The Lawletter Vol 40 No 1
A recent en banc decision from the Supreme Court of Washington serves as a reminder of the bedrock upon which our criminal justice system stands, that is, that every defendant is entitled to a presumption of innocence, which is overcome only when the State proves guilt beyond a reasonable doubt as determined by an impartial jury based on evidence presented at a fair trial. In State v. Walker, 341 P.3d 976 (Wash. 2015) (en banc), the defendant was charged as an accomplice to aggravated first-degree premeditated murder, first-degree felony murder, first-degree assault, first-degree robbery, first-degree solicitation to commit robbery, and first-degree conspiracy to commit robbery in connection with an armored truck robbery at the Walmart where the defendant's live-in girlfriend was employed. The defendant was convicted of all charges, and he subsequently appealed, claiming, inter alia, that he had been denied a fair trial due to prosecutorial misconduct in closing argument.
The prosecutor used a Power Point presentation made up of approximately 250 slides in closing argument. Over 100 of those slides had the heading "DEFENDANT WALKER GUILTY OF PREMEDITATED MURDER." Two slides had the heading "DEFENDANT WALKER GUILTY OF ASSAULT IN THE FIRST DEGREE," and three had the heading "DEFENDANT WALKER GUILTY OF SOLICITATION TO COMMIT ROBBERY." Another slide superimposed the words "GUILTY BEYOND A REASONABLE DOUBT" over the defendant's booking photograph. The lettering was in bright red. Id. at 981, ¶ 12. Yet another slide proclaimed "Defendant Walker is GUILTY as an ACCOMPLICE to murder because he SPLURGED ON FRIVOLOUS THINGS." This was followed by a slide listing the items he had bought: two safes, a Wii and several games, and a $200 dinner at Red Lobster. The next slide was a photograph of the defendant and his family happily eating. Id. ¶ 13. Yet another slide was a photograph of money seized by police with the heading "MONEY IS MORE IMPORTANT THAN HUMAN LIFE," although there was no evidence that the defendant or anyone else had uttered those words. Id. at 982, ¶ 14.

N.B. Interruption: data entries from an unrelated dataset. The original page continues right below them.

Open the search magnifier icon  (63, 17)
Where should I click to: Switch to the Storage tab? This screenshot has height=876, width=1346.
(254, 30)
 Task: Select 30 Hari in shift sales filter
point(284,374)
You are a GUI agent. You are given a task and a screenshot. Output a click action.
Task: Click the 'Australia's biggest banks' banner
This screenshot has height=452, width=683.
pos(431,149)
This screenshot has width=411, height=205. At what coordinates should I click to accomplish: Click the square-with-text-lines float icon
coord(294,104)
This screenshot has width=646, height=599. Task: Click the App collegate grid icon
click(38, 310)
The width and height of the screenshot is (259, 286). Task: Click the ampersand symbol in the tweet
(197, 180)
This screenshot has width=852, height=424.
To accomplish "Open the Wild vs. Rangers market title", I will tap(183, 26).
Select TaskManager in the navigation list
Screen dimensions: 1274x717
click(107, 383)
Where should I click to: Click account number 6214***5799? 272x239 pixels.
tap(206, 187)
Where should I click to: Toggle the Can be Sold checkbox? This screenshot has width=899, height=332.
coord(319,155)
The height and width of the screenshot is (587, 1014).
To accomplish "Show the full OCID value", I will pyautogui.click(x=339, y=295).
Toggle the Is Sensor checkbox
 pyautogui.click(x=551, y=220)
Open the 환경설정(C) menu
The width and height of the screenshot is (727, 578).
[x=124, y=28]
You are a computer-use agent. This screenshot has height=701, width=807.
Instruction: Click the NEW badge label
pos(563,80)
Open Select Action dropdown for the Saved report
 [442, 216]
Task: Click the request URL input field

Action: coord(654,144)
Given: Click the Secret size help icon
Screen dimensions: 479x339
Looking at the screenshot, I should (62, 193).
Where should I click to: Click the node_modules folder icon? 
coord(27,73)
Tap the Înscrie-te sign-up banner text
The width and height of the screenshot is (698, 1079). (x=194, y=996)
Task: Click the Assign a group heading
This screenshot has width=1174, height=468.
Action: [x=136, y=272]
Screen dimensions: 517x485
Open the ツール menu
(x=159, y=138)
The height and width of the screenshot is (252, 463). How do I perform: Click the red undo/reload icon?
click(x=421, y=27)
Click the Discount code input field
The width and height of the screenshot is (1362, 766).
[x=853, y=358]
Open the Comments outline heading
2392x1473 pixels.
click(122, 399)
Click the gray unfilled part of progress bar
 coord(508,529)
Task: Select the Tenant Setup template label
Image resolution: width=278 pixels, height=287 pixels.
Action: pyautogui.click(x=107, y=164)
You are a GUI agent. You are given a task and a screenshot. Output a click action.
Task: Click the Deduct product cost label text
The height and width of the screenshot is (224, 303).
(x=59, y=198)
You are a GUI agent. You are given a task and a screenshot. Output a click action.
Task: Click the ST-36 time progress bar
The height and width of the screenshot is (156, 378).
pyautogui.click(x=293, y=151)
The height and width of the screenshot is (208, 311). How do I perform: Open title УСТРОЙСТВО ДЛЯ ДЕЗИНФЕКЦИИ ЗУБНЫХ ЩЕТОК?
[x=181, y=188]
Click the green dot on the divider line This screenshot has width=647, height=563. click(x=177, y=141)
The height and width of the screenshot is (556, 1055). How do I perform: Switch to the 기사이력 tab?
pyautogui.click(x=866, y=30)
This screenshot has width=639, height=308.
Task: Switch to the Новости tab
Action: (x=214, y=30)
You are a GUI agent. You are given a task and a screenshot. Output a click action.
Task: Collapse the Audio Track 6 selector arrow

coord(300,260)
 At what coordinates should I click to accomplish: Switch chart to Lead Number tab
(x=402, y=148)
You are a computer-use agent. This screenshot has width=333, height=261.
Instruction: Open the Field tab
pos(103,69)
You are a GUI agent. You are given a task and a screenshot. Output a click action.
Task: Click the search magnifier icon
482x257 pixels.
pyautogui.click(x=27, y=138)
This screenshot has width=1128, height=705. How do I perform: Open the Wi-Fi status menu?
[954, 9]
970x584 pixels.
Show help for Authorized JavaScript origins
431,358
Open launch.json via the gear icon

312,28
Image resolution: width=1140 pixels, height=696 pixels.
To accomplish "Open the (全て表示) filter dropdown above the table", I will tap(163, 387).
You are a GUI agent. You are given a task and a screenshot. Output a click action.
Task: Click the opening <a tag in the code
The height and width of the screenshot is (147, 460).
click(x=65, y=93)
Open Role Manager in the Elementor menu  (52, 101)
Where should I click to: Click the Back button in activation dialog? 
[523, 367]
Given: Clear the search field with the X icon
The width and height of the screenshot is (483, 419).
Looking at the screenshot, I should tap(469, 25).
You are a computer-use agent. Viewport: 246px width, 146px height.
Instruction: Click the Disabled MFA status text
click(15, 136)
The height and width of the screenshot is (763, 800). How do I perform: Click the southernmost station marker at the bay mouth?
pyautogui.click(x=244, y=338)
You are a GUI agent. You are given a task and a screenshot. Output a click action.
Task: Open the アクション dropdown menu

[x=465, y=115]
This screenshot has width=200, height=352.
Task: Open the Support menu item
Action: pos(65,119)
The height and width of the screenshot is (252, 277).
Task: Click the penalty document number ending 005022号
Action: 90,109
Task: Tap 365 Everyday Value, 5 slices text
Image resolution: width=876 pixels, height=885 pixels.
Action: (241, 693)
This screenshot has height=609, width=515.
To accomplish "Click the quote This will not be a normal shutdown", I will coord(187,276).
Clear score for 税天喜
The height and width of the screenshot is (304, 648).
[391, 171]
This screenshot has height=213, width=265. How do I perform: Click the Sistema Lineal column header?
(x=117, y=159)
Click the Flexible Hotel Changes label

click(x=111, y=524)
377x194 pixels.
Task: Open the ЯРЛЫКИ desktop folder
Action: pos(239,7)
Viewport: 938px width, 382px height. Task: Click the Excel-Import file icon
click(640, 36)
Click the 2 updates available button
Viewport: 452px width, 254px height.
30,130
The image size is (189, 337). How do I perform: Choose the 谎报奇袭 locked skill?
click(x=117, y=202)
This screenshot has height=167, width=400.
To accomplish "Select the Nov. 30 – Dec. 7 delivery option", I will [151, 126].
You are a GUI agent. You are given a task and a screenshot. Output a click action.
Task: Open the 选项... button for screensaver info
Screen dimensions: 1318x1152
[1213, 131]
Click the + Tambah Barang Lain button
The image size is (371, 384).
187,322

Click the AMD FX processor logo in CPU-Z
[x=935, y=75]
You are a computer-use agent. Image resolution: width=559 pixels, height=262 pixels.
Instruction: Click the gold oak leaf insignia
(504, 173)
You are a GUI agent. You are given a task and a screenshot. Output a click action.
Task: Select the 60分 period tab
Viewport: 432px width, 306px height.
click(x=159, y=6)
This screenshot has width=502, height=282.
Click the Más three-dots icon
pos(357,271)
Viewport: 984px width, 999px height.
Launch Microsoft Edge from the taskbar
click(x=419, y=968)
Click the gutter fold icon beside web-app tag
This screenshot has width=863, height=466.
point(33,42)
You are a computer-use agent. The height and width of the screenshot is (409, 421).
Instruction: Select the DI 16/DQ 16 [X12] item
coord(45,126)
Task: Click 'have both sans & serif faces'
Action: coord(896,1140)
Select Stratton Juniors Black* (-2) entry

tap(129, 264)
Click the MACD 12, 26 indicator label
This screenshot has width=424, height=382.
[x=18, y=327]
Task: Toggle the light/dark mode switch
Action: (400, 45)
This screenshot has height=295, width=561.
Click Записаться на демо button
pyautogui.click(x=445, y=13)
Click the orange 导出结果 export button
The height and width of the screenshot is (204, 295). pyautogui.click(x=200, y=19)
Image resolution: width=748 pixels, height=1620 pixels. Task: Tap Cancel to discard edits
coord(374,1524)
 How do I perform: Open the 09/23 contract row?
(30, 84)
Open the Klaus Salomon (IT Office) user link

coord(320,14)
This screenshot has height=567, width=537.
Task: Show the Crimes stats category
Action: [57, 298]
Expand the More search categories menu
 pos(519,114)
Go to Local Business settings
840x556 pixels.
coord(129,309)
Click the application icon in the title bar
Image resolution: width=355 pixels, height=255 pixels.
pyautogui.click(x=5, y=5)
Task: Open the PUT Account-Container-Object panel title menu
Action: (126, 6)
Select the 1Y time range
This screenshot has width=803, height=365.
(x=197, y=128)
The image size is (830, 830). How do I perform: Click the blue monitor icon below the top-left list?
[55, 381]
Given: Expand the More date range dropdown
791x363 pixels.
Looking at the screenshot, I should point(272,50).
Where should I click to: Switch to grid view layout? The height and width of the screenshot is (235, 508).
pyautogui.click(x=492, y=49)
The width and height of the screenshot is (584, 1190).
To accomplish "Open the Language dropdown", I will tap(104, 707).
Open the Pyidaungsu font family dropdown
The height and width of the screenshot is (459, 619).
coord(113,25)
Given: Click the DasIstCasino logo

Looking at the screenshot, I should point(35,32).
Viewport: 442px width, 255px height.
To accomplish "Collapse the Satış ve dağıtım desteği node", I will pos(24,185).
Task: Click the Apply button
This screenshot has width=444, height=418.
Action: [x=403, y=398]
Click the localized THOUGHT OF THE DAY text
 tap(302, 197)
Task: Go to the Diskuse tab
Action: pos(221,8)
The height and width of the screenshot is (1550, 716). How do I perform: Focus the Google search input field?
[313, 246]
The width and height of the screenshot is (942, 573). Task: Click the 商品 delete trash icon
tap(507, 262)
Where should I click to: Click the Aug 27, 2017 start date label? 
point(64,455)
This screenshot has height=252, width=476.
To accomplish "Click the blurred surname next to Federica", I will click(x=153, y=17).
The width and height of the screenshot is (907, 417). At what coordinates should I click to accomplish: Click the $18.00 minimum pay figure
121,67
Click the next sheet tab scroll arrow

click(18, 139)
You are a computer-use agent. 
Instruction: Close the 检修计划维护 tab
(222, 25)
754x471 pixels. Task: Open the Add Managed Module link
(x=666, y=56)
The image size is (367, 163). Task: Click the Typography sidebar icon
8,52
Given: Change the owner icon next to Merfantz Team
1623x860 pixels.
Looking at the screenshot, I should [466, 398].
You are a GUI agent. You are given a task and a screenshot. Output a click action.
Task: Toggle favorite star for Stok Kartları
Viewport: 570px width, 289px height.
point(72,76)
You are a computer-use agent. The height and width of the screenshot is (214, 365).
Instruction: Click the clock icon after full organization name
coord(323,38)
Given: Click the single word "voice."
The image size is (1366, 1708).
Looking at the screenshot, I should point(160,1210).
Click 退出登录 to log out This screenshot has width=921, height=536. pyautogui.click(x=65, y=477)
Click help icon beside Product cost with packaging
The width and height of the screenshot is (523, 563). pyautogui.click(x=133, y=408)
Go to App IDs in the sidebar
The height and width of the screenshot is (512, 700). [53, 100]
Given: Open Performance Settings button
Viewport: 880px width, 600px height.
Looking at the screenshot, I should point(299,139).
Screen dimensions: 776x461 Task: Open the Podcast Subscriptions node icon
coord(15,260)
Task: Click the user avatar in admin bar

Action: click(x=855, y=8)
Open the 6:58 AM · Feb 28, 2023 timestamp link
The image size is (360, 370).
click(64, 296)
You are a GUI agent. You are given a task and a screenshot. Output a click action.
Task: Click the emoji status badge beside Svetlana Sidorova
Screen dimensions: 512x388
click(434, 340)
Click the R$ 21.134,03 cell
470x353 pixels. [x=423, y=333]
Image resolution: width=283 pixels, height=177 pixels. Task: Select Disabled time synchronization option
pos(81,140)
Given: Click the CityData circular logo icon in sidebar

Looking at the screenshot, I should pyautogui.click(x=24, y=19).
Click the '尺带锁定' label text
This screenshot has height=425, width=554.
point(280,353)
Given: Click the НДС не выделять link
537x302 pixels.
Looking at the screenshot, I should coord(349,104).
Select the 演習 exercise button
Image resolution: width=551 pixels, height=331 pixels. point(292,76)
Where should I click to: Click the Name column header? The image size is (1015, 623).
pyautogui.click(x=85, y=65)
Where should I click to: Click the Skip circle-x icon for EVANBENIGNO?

Near the end of the presentation was a slide depicting an in‑life photograph of the victim with a superimposed heading reading "DEFENDANT'S GREED AND CALLOUS DISREGARD FOR HUMAN LIFE" and text detailing the money stolen and its distribution among the participants, including the defendant. Immediately following that slide was one with the previously mentioned photograph of the defendant and his family eating dinner at the Red Lobster, with the caption "THIS IS HOW YOU MURDER AND ROB NIGGERS NEXT TIME IT WILL BE MORE MONEY." (This was apparently based on a comment the defendant had made to his son.) Following that slide came one with the defendant's booking photograph, with the caption "WE ARE GOING TO BEAT THIS," contrasted with the final image, which was an in‑life photograph of the victim. Id. at 982-83, ¶ 15. Defense counsel did not object to the Power Point presentation. Id. at 983, ¶ 16.
The court emphasized that good trial advocacy encourages the creative use of multimedia resources, such as Power Point, and acknowledged that closing argument presents an opportunity for counsel to argue reasonable inferences from the evidence. "However, advocacy has its limits, and a prosecutor has the duty to subdue courtroom zeal, not to add to it, in order to ensure the defendant receives a fair trial." Id. at 984, ¶ 20. The court observed that "where [as in this case] a defendant raises [prosecutorial misconduct] for the first time on appeal, the defendant must" show not only that "the prosecutor's conduct was both improper and prejudicial in the context of the entire trial," but "that the misconduct was so flagrant and ill intentioned that an instruction would not have cured the prejudice," id. at 985, ¶ 22; the court had "no difficulty holding the prosecutor's conduct in this case was improper," id. ¶ 23.
The issue at trial was the extent of the defendant's involvement in the crimes, and the State's Power Point presentation obfuscated the complicated facts presented to the jury. Id. ¶ 24. The volume of slides shown to the jury just before it was excused for deliberations was presumptively prejudicial. Rejecting the court of appeals' approach, which minimized the prejudicial impact due to the State's strong evidentiary case, the court explained that in evaluating prejudice, the focus must be on the misconduct and not on the properly admitted evidence. Id. at 985-86, ¶ 25. Likewise, the court rejected the lower appellate court's "suggestion that to be entitled to a fair trial, [the defendant] had the duty to come up with some plausible defense theory beyond the State's failure to meet its burden of proof and to produce evidence in support." Id. at 986, ¶ 26.
In order to avoid such egregious violations of defendants' rights in the future, the court encouraged trial judges to preview slides before they are presented to the jury. "Providing the presiding judicial officer with a printed copy of the PowerPoint slides in advance is not burdensome and could curtail the necessity of a retrial due to misconduct." Id. ¶ 27.